Exhibit 3: Sharpe Ratios by 5-year Average Annual Turnover
Comparing active large cap strategies by number of holdings produced similar results. Lower turnover portfolios with fewer holdings on average performed better than those with more holdings during the rolling five-year periods that included bear markets (Exhibit 4). These more concentrated portfolios also demonstrated better down market capture and higher Sharpe ratios. ClearBridge portfolio managers choose to only own companies in which they have high conviction, an approach that leads to our large cap portfolios generally holding between 40 and 80 names. During rolling five-year periods that encompassed up markets, portfolios with the greatest number of holdings performed better. This may be a reflection of the accommodative, low interest rate environment that supported equities in general coming out of the global financial crisis.

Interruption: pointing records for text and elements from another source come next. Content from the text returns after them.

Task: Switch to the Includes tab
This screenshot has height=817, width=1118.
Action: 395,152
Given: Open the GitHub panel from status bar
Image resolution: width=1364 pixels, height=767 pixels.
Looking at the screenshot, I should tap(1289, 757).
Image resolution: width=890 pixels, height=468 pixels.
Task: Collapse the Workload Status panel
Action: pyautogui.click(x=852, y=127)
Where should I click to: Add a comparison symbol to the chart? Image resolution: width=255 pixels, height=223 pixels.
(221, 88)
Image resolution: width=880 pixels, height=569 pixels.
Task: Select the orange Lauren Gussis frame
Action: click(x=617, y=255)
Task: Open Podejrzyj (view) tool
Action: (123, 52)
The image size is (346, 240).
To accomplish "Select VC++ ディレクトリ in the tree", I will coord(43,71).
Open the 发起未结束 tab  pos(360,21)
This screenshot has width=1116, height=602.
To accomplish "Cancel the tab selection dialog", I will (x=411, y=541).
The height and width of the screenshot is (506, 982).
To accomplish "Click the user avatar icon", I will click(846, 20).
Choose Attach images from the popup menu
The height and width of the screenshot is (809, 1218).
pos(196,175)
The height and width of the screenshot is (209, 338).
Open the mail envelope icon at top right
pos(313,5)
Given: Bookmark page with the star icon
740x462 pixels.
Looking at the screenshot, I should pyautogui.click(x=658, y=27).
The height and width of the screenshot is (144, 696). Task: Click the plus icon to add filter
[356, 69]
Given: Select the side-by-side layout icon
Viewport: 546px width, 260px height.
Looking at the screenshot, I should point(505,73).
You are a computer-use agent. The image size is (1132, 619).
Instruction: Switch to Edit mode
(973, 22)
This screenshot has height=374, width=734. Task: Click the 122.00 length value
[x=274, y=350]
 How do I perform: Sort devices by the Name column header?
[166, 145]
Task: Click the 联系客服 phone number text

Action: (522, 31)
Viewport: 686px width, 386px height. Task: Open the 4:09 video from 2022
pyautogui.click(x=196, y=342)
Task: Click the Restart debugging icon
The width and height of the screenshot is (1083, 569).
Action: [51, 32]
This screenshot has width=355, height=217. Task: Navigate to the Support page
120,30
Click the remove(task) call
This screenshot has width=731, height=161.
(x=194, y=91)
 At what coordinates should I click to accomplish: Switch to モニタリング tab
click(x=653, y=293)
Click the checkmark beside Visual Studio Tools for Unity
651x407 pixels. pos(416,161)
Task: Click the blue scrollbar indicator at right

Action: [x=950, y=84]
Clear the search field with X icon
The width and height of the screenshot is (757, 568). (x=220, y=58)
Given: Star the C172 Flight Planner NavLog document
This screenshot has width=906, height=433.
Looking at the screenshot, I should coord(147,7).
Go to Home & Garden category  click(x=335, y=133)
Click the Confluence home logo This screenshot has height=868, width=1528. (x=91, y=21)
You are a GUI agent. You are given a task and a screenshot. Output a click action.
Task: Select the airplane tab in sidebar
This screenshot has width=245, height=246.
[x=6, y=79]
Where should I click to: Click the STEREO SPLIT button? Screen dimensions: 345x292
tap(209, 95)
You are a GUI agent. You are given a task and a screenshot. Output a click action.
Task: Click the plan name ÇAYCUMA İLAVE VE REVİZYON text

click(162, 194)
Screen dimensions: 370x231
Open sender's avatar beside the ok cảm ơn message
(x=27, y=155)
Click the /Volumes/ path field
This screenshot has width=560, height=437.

Easier monetary conditions over this period have enabled lower quality companies to compete more effectively with higher quality companies as the cost of capital has remained affordable.5
Exhibit 4: Annualized Returns for Low Turnover Strategies by Number of Holdings
Looking at the active large cap universe, the strategies with the lowest turnover and fewest holdings tended to deliver better returns, Sharpe ratios and down market capture over the 10-year period ended 2016, compared to less concentrated strategies with higher turnover. This data suggests that active strategies that take a long-term, high conviction approach - qualities that guide portfolio construction at ClearBridge - are well suited as a complement or replacement to passive strategies in the highly competitive U.S. large cap asset class. We believe the right kind of active management can consistently deliver alpha over time. When choosing active strategies, these characteristics should be a determining factor.
Exhibit 5: S&P 500 Equity Correlations Are Receding
Now may be a particularly good time to consider adding an appropriate active manager to your large cap allocation. After an extended period of high correlations that accompanied historically accommodative monetary policy from the Federal Reserve, correlations have begun to drop across asset classes6 and within the S&P 500 Index (Exhibit 5). The greater dispersion among stocks in the large cap universe enhances the potential for stock selection (and avoidance) to generate alpha. In recent months, both Ned Davis Research and Nomura Research have noted the extended cycle of passive outperformance and reminded us that the advantages enjoyed by active and passive styles are cyclical. Nomura has further pointed out that rising interest rates are a key catalyst for mean reversion in favor of active management. ClearBridge believes a patient, high active share approach is the most effective way to capture the benefits of active management.